Of Mice (but not) Men
I want to start transfusions today! Hook me up to a pint of that sweet, fresh blood, the good stuff, the primo plasma extracted from bursting-with-life 20-somethings. Because, as we now know, courtesy of The New York Times and The Washington Post and NPR, young blood transfused into old bodies can make those bodies – and minds — young again.
If you’re a mouse.
Believe me, I wanted to rejoice when I read earlier this week about a trio of new studies reporting that the blood of young mice reversed some significant signs of aging in older mice. Researchers in two of the studies (both the result of collaborations at the Harvard Stem Cell Institute) found dramatic improvements in the muscles and the circulatory systems of older mice that either shared a blood supply with young mice or were injected with a protein found abundantly in the blood of their younger lab-mates. The young-blood mice navigated mazes faster and ran longer on treadmills than their saline-injected peers.
The third study (also using mice), published in the estimable journal, Nature, concluded that “exposure of an aged animal to young blood can counteract and reverse pre-existing effects of brain aging at the molecular, structural, functional and cognitive level.” (Italics mine.) Researchers at Stanford and UCSF found structural changes in the hippocampus section of brains of the revitalized-by-blood mice that translated into – take a breath here — the “reversal of cognitive impairments.” The hippocampus plays a major role in the consolidation of both short- and long-term memory and is one of the first regions of the brain to suffer damage from Alzheimer’s. This finding could be the biggest – as in HUGE, amazing, millions-of-lives-altering — breakthrough in a century research on Alzheimer’s.
Or not.
This is not the platform to discuss the ethical issue of testing on animals. Here I’d just like to say that animal models are far from perfect. Or, to put it bluntly: What works in mice often does not work in humans. In a comprehensive comparison between the genes of mice and humans, scientists from institutions across America, Sweden and the UK found that there are more genetic differences between the two species than had been previously thought. In cancer research, according to the Journal of Nuclear Medicine, “The power of these models to predict clinical efficacy is a matter of dispute.” Research on immunology using mice has also proven to be less-than-translatable.

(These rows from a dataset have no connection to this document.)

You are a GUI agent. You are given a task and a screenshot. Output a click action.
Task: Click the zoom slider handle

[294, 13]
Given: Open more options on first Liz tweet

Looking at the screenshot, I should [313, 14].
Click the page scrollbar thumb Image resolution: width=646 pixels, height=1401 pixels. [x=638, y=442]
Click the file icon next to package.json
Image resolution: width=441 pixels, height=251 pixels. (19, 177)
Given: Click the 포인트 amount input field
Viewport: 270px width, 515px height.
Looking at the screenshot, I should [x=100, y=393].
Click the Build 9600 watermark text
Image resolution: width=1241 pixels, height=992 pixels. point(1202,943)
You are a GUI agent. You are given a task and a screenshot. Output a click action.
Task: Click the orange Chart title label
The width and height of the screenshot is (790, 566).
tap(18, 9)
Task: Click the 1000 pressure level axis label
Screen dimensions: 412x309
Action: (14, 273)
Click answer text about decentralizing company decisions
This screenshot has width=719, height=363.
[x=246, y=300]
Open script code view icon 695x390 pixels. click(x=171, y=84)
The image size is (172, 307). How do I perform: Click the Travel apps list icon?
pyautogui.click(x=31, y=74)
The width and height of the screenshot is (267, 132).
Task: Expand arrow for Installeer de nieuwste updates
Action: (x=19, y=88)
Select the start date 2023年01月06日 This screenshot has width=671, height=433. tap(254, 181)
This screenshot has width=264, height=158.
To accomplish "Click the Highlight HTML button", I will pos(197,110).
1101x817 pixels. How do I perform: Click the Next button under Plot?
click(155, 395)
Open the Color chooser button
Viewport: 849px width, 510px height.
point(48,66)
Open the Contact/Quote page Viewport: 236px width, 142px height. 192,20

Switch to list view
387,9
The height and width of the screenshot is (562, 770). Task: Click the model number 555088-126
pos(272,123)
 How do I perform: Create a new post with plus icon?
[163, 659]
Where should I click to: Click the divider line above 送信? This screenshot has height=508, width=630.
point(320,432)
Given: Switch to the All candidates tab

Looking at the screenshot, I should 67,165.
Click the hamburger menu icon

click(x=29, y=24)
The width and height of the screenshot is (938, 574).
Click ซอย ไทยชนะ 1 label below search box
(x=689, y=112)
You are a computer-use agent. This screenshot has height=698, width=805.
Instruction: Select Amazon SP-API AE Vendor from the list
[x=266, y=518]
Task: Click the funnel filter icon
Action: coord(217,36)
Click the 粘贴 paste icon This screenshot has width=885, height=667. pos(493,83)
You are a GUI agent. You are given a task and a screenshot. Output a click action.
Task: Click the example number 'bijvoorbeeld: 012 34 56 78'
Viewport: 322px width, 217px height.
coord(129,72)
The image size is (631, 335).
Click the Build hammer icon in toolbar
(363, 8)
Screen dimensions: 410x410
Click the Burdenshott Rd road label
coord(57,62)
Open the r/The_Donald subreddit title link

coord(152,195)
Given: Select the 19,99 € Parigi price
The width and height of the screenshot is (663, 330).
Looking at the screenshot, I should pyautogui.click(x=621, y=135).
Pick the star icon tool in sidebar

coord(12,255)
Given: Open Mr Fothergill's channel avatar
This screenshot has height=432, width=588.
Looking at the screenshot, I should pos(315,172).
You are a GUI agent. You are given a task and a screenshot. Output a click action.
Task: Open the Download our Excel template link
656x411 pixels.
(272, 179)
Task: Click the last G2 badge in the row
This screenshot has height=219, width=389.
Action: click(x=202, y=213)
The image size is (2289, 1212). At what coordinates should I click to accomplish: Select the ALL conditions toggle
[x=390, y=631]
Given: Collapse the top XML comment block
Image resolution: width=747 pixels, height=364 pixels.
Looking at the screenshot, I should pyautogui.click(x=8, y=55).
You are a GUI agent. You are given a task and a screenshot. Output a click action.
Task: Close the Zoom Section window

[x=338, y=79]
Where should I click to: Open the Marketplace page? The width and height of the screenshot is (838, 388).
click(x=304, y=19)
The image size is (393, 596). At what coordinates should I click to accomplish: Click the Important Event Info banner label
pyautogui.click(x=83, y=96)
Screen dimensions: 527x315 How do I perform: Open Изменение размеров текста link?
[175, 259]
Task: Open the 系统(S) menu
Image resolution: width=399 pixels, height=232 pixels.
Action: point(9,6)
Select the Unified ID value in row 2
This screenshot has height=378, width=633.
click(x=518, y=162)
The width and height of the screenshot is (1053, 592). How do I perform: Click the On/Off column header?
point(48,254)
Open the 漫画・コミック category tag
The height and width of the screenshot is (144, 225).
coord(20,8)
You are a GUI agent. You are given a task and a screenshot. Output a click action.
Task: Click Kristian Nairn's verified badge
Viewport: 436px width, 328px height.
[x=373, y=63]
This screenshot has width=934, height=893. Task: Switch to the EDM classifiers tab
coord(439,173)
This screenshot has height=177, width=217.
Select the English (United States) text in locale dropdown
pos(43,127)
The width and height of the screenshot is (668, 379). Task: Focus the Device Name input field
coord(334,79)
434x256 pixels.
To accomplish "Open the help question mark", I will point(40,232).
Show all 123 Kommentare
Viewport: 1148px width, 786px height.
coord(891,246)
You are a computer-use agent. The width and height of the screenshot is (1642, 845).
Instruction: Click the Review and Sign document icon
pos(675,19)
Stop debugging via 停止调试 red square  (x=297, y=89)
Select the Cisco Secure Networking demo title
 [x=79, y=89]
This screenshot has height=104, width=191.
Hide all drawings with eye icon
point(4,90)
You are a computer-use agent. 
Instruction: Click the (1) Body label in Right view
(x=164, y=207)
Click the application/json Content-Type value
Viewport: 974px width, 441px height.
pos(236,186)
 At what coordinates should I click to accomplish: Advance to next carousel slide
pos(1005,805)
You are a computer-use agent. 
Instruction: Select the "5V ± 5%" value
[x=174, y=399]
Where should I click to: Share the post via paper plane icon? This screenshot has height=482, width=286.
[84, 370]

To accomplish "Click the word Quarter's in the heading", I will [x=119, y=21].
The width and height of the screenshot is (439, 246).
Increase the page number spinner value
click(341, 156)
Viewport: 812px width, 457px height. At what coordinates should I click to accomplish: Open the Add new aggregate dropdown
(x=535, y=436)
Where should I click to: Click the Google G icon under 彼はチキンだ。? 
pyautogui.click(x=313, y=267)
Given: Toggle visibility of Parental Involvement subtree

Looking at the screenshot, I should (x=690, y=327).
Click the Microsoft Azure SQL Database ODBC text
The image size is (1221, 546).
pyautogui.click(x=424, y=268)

Perhaps the biggest cautionary Of Mice and (Wo)man tale is resveratrol. You remember… the anti-aging “miracle”? Back in the early 2000s Harvard biologist David Sinclair used red wine-derived resveratrol to turn old mice into young mice. Resveratrol reversed heart disease and liver disease. It lowered cholesterol and blood pressure. It increased the elasticity of arteries. It significantly increased lifespan.
In mice.
Pharmaceutical giant GlaxoSmithKline bought Sinclair’s little start-up company for $720 million and started clinical trials. More than ten years later, the literature on resveratrol (in humans) remains contradictory and confusing. (GlaxoKlineSmith halted clinical trails in 2011.)
I hope – fervently – that these latest trio of mouse studies have meaning for us humans. But really, I lied: I am not ready to start transfusions today.